• Task objective
Keep only the lines of the records below that contain the string "will", treating uppercase and lowercase as different, and copy each one out.
Data records Start Marker
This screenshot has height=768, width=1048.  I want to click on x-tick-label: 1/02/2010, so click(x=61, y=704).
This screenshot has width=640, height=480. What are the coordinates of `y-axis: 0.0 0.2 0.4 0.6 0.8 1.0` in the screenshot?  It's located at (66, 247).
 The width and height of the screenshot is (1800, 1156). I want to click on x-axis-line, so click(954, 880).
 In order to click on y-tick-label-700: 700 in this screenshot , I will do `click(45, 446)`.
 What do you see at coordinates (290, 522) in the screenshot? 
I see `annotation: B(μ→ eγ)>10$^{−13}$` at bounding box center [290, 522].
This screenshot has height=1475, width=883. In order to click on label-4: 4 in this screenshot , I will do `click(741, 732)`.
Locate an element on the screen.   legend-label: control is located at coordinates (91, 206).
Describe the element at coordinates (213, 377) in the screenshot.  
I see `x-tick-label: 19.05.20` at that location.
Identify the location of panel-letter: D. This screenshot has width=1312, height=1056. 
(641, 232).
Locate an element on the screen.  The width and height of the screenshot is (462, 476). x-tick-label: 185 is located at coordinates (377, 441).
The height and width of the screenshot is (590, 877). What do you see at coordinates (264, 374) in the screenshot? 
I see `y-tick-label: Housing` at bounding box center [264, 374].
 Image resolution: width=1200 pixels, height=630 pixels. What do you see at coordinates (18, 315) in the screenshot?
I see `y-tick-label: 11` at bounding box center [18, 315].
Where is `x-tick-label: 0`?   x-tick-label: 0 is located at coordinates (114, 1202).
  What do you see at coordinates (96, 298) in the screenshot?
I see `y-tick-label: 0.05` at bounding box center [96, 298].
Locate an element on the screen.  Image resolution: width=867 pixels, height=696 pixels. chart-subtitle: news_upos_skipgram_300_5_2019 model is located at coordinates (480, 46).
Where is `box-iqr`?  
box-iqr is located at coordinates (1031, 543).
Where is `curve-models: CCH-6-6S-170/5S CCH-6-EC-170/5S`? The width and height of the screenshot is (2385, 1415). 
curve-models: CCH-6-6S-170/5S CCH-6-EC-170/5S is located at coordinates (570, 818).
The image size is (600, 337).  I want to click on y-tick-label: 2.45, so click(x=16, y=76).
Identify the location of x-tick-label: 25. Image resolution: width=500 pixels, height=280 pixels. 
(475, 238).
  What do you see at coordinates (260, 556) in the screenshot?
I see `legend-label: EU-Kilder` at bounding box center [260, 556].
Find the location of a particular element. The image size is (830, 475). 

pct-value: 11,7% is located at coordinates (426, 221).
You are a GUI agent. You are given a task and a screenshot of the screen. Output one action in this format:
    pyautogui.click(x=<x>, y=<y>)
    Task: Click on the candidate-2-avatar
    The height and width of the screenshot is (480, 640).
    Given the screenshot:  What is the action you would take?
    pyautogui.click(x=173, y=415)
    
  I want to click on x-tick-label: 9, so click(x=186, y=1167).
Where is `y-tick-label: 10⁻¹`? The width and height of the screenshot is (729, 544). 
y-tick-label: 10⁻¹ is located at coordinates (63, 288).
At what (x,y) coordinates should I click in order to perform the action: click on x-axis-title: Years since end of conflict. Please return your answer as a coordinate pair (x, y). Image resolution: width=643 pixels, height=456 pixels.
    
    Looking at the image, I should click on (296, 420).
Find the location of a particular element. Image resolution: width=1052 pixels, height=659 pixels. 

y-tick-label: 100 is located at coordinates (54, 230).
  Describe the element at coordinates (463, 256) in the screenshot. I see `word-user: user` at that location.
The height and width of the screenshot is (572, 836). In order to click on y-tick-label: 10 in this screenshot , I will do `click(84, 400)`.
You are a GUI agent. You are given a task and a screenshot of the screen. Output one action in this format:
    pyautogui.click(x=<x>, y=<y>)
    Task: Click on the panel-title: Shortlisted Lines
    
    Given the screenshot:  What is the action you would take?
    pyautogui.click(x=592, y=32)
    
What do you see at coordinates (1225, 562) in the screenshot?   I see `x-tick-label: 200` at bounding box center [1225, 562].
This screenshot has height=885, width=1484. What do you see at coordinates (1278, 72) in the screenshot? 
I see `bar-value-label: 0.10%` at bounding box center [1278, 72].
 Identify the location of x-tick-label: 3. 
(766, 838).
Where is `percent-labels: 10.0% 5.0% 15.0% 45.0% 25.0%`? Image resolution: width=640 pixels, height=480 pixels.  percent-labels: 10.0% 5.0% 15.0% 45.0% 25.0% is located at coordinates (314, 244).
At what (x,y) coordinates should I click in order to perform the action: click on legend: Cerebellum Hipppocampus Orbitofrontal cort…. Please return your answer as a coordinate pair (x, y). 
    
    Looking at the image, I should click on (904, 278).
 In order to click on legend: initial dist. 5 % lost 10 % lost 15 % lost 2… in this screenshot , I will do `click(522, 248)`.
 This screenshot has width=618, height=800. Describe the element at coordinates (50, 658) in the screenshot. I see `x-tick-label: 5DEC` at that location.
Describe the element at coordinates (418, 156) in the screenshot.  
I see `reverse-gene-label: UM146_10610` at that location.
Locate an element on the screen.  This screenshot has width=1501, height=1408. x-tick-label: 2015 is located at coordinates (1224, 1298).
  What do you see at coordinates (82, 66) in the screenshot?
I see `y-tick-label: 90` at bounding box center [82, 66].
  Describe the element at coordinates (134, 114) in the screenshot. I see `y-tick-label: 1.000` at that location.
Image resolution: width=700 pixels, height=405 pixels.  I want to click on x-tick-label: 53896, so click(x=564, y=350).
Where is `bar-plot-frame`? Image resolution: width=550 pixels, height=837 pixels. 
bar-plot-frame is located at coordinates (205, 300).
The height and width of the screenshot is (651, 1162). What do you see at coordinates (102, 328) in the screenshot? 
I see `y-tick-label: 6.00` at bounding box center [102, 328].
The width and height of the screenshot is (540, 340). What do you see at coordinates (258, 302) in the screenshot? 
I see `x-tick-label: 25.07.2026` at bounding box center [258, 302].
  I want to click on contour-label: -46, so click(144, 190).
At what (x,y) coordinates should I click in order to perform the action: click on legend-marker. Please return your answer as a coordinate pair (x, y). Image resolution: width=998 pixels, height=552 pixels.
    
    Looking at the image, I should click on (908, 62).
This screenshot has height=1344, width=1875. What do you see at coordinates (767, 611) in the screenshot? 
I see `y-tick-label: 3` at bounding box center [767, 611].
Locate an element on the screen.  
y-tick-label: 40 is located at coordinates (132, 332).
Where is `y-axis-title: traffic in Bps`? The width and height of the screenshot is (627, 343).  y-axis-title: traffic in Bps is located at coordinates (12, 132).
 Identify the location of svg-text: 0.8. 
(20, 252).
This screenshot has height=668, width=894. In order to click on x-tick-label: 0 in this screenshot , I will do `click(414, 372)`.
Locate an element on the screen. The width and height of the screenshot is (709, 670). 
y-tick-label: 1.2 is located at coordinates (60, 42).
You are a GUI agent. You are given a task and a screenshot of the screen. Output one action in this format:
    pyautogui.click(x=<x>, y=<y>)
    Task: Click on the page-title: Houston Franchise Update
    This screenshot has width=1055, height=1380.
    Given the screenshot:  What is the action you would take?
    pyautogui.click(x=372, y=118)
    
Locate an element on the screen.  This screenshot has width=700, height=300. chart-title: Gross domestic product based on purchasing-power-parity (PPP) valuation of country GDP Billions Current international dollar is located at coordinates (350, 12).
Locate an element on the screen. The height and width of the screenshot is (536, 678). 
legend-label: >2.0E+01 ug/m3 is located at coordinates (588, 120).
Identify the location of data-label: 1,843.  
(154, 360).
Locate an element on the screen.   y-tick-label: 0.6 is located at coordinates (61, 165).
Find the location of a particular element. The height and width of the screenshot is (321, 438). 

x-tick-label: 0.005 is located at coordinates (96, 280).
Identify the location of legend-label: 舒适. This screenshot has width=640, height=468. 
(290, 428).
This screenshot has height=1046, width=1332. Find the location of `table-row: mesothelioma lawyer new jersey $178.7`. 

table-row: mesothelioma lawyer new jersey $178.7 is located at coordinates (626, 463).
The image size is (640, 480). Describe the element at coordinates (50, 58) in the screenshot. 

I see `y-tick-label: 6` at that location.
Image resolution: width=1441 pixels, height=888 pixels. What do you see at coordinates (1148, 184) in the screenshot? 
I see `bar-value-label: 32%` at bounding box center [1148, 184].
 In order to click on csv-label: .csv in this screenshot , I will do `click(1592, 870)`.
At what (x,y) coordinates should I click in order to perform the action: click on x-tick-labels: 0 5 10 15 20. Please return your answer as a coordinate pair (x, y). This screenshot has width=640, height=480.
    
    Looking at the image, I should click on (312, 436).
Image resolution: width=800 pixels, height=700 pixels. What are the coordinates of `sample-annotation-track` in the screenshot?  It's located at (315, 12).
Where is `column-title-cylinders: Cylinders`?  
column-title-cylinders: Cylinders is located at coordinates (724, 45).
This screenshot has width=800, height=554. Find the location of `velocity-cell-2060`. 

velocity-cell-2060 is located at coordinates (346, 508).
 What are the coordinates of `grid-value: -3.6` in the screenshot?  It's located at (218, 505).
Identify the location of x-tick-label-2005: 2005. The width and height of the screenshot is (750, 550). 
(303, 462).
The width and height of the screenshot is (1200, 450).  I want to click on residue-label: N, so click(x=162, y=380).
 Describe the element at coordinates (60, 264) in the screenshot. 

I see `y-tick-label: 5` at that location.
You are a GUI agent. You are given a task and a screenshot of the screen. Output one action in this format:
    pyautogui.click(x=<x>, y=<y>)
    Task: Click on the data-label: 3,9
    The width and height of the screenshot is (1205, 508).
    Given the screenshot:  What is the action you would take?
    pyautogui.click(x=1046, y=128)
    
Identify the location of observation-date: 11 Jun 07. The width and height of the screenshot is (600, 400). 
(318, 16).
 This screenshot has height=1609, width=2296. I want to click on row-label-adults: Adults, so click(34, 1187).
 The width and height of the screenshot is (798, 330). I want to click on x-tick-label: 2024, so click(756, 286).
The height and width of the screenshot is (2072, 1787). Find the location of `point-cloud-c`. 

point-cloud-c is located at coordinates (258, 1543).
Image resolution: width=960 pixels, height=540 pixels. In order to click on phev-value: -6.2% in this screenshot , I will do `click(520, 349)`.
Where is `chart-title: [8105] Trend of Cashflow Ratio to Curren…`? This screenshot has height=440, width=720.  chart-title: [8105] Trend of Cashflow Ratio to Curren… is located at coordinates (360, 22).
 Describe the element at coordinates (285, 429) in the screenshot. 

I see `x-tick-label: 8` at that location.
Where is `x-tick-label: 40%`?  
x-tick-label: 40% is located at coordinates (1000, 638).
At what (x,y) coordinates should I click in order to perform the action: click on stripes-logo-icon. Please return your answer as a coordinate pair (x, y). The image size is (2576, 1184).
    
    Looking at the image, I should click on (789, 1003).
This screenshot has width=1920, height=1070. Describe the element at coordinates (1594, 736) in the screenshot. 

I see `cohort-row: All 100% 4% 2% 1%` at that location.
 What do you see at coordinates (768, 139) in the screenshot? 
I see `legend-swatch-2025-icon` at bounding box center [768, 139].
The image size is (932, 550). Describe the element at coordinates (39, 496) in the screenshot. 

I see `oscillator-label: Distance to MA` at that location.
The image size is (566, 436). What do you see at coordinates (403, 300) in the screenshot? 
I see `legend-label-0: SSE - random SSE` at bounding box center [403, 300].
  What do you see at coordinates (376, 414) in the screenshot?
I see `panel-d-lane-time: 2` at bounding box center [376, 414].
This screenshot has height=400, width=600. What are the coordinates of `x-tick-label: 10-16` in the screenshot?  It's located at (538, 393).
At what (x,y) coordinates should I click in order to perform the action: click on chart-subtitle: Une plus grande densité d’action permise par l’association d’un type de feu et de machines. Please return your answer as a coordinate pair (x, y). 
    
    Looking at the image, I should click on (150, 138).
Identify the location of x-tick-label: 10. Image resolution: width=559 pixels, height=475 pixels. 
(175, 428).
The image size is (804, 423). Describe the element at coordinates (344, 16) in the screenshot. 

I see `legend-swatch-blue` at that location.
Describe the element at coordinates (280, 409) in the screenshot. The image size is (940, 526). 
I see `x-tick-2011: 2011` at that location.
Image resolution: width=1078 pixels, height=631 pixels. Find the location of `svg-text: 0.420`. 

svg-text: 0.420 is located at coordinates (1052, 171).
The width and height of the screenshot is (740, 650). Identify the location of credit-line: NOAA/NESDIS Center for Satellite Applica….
Data records End Marker
• Output
 In order to click on y-tick-label-700: 700 in this screenshot , I will do `click(45, 446)`.
This screenshot has height=1475, width=883. In order to click on label-4: 4 in this screenshot , I will do `click(741, 732)`.
The height and width of the screenshot is (572, 836). In order to click on y-tick-label: 10 in this screenshot , I will do `click(84, 400)`.
 In order to click on legend: initial dist. 5 % lost 10 % lost 15 % lost 2… in this screenshot , I will do `click(522, 248)`.
This screenshot has height=668, width=894. In order to click on x-tick-label: 0 in this screenshot , I will do `click(414, 372)`.
 In order to click on csv-label: .csv in this screenshot , I will do `click(1592, 870)`.
Image resolution: width=960 pixels, height=540 pixels. In order to click on phev-value: -6.2% in this screenshot , I will do `click(520, 349)`.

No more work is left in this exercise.